--- RECORDS SUPPLIED Enclosed Below ---

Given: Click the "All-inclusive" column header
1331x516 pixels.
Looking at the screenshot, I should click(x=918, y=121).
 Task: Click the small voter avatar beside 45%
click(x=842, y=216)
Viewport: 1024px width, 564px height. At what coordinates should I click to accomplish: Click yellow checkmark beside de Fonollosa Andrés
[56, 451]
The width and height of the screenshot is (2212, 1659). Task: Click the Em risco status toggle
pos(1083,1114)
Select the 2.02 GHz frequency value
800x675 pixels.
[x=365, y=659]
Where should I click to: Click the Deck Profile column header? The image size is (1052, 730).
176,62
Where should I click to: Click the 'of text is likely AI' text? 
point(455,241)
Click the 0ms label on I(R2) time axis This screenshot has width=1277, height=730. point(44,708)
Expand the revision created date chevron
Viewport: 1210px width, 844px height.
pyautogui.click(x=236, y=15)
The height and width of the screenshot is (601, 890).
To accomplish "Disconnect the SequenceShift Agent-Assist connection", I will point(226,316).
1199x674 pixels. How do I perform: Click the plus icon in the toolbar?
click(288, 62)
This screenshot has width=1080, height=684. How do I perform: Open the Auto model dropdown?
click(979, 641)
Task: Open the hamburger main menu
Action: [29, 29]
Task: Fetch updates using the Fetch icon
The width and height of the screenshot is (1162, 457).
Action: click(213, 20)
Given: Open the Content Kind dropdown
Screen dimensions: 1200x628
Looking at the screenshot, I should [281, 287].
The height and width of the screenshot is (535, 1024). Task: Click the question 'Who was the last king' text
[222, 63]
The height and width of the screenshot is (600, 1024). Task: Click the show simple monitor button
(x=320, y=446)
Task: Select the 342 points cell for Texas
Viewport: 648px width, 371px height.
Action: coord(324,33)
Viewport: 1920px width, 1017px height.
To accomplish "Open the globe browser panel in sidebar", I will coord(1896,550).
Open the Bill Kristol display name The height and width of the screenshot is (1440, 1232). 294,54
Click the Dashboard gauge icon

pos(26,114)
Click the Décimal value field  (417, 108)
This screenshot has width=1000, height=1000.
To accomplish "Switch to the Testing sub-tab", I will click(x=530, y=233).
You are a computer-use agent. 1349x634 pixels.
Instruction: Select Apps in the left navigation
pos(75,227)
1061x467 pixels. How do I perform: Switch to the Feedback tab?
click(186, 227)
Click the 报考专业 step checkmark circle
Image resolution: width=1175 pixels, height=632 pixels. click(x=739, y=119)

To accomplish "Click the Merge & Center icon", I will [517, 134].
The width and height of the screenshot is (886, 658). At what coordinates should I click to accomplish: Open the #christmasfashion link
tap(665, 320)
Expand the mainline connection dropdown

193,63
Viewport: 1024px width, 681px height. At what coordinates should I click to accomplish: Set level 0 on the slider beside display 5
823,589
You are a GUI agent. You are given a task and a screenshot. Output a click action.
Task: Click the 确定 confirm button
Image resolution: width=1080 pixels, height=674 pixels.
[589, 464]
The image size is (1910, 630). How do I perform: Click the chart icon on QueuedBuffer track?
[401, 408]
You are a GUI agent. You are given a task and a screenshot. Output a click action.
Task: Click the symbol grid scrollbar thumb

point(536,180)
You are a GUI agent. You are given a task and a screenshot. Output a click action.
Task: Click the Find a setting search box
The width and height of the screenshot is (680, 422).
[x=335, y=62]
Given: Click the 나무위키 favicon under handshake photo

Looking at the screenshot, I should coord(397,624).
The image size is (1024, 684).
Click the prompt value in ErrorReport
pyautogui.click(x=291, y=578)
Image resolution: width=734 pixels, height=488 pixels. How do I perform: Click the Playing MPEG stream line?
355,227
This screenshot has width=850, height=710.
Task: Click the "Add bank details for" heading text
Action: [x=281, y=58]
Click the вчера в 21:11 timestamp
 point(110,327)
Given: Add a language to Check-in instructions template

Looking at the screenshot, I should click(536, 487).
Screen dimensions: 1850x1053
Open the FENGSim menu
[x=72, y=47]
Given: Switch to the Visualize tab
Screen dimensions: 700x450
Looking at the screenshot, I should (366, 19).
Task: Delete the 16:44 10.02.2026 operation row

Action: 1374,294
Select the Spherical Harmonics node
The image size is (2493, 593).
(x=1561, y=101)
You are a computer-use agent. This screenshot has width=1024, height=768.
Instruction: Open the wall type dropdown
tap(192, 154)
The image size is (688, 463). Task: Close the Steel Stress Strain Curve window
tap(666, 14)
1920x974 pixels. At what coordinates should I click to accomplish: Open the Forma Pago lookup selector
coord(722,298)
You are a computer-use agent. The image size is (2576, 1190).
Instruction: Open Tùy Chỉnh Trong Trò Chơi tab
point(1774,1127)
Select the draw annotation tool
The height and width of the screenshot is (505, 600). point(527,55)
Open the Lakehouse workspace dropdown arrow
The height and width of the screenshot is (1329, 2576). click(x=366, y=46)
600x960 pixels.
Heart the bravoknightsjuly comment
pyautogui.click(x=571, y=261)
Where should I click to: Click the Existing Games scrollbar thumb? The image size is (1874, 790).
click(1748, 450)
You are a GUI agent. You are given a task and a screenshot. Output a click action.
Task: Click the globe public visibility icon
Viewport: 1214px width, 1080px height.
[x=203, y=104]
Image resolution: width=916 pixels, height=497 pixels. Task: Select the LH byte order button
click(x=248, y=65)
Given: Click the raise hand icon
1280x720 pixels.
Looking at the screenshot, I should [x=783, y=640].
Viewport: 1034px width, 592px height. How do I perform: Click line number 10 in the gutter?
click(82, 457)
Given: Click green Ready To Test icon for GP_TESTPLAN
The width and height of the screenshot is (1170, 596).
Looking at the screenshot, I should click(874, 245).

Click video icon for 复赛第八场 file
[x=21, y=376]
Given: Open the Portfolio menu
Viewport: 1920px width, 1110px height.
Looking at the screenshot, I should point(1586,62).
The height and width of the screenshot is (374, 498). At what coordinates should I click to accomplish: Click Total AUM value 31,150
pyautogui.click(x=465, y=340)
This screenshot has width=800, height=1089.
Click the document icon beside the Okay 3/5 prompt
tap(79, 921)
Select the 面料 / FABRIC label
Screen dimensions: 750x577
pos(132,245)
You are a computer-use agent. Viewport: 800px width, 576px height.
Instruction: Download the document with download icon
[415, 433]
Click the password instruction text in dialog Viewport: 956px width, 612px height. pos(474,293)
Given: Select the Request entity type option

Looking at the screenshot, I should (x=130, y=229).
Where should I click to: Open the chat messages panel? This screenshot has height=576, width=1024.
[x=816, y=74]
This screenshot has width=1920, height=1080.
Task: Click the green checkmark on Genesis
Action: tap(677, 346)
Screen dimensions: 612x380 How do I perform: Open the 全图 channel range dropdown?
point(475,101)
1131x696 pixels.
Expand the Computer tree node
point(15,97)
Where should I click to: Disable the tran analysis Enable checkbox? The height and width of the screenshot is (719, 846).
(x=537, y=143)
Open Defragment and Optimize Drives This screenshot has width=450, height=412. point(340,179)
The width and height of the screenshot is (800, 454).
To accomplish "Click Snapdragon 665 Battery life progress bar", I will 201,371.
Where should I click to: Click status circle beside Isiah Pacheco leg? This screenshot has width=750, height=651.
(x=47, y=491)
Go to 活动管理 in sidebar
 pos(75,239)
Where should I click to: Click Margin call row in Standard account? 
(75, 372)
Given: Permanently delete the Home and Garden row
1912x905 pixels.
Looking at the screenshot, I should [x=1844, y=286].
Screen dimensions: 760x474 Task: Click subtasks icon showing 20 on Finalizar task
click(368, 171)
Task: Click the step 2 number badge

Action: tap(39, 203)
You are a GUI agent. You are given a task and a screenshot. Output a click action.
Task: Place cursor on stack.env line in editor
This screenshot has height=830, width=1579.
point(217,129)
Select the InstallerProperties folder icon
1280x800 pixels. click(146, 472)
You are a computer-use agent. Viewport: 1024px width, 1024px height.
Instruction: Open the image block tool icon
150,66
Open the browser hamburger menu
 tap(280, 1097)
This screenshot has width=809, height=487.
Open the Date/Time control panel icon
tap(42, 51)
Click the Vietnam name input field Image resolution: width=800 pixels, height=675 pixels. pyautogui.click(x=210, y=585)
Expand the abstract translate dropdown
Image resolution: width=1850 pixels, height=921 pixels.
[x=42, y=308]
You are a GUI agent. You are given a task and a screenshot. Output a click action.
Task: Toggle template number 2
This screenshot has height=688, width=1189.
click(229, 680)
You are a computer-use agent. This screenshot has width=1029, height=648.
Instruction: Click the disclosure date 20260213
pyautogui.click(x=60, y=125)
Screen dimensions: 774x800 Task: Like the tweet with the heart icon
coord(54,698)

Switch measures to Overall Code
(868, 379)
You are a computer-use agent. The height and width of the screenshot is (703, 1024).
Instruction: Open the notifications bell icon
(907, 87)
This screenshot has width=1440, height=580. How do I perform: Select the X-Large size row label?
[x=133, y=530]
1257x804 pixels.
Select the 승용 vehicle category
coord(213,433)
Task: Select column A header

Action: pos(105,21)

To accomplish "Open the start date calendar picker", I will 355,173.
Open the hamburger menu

--- End of Enclosed RECORDS SUPPLIED ---

EXERCISE DETAILS: Every line that contains the string "will" should be returned from the data.

SOLUTION TO THE PROBLEM:
To accomplish "Disconnect the SequenceShift Agent-Assist connection", I will point(226,316).
To accomplish "Open the globe browser panel in sidebar", I will coord(1896,550).
To accomplish "Switch to the Testing sub-tab", I will click(x=530, y=233).
To accomplish "Click the Merge & Center icon", I will [517, 134].
To accomplish "Click Snapdragon 665 Battery life progress bar", I will 201,371.
To accomplish "Open the start date calendar picker", I will 355,173.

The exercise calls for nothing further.